Please repeat the data shown below, word for word.

(Stored records)
----------
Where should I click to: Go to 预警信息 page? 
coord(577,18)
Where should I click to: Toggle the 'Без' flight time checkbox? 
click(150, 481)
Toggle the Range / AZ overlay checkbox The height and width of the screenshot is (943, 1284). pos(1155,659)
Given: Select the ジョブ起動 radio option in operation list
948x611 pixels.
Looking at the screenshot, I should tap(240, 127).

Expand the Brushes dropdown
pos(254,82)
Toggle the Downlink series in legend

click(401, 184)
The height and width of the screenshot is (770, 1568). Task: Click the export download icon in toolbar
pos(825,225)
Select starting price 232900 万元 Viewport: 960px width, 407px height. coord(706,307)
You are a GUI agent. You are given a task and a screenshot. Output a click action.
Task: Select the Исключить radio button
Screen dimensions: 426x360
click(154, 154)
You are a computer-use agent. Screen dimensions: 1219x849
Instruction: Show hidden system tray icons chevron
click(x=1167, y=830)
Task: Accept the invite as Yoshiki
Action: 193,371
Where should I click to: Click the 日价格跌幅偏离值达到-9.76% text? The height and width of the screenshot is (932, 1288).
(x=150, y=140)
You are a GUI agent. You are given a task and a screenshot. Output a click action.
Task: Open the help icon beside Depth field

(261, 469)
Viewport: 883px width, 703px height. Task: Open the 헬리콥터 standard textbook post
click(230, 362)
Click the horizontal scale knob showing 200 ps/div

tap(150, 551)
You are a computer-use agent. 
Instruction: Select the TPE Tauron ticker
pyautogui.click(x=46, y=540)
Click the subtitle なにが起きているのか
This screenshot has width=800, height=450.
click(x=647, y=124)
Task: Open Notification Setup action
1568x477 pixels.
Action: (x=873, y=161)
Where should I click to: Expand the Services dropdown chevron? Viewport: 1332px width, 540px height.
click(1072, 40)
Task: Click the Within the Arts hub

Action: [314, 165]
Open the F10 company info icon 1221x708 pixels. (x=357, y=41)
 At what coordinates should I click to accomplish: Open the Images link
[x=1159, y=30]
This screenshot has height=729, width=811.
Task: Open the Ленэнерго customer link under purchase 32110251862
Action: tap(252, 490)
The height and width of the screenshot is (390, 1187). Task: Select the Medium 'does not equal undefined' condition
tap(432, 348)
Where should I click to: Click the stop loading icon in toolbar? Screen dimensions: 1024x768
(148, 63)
----------
__WORKED SOLUTION__.
Where should I click to: Go to 预警信息 page? 
coord(577,18)
Where should I click to: Toggle the 'Без' flight time checkbox? 
click(150, 481)
Toggle the Range / AZ overlay checkbox The height and width of the screenshot is (943, 1284). pos(1155,659)
Given: Select the ジョブ起動 radio option in operation list
948x611 pixels.
Looking at the screenshot, I should tap(240, 127).

Expand the Brushes dropdown
pos(254,82)
Toggle the Downlink series in legend

click(401, 184)
The height and width of the screenshot is (770, 1568). Task: Click the export download icon in toolbar
pos(825,225)
Select starting price 232900 万元 Viewport: 960px width, 407px height. coord(706,307)
You are a GUI agent. You are given a task and a screenshot. Output a click action.
Task: Select the Исключить radio button
Screen dimensions: 426x360
click(154, 154)
You are a computer-use agent. Screen dimensions: 1219x849
Instruction: Show hidden system tray icons chevron
click(x=1167, y=830)
Task: Accept the invite as Yoshiki
Action: 193,371
Where should I click to: Click the 日价格跌幅偏离值达到-9.76% text? The height and width of the screenshot is (932, 1288).
(x=150, y=140)
You are a GUI agent. You are given a task and a screenshot. Output a click action.
Task: Open the help icon beside Depth field

(261, 469)
Viewport: 883px width, 703px height. Task: Open the 헬리콥터 standard textbook post
click(230, 362)
Click the horizontal scale knob showing 200 ps/div

tap(150, 551)
You are a computer-use agent. 
Instruction: Select the TPE Tauron ticker
pyautogui.click(x=46, y=540)
Click the subtitle なにが起きているのか
This screenshot has width=800, height=450.
click(x=647, y=124)
Task: Open Notification Setup action
1568x477 pixels.
Action: (x=873, y=161)
Where should I click to: Expand the Services dropdown chevron? Viewport: 1332px width, 540px height.
click(1072, 40)
Task: Click the Within the Arts hub

Action: [314, 165]
Open the F10 company info icon 1221x708 pixels. (x=357, y=41)
 At what coordinates should I click to accomplish: Open the Images link
[x=1159, y=30]
This screenshot has height=729, width=811.
Task: Open the Ленэнерго customer link under purchase 32110251862
Action: tap(252, 490)
The height and width of the screenshot is (390, 1187). Task: Select the Medium 'does not equal undefined' condition
tap(432, 348)
Where should I click to: Click the stop loading icon in toolbar? Screen dimensions: 1024x768
(148, 63)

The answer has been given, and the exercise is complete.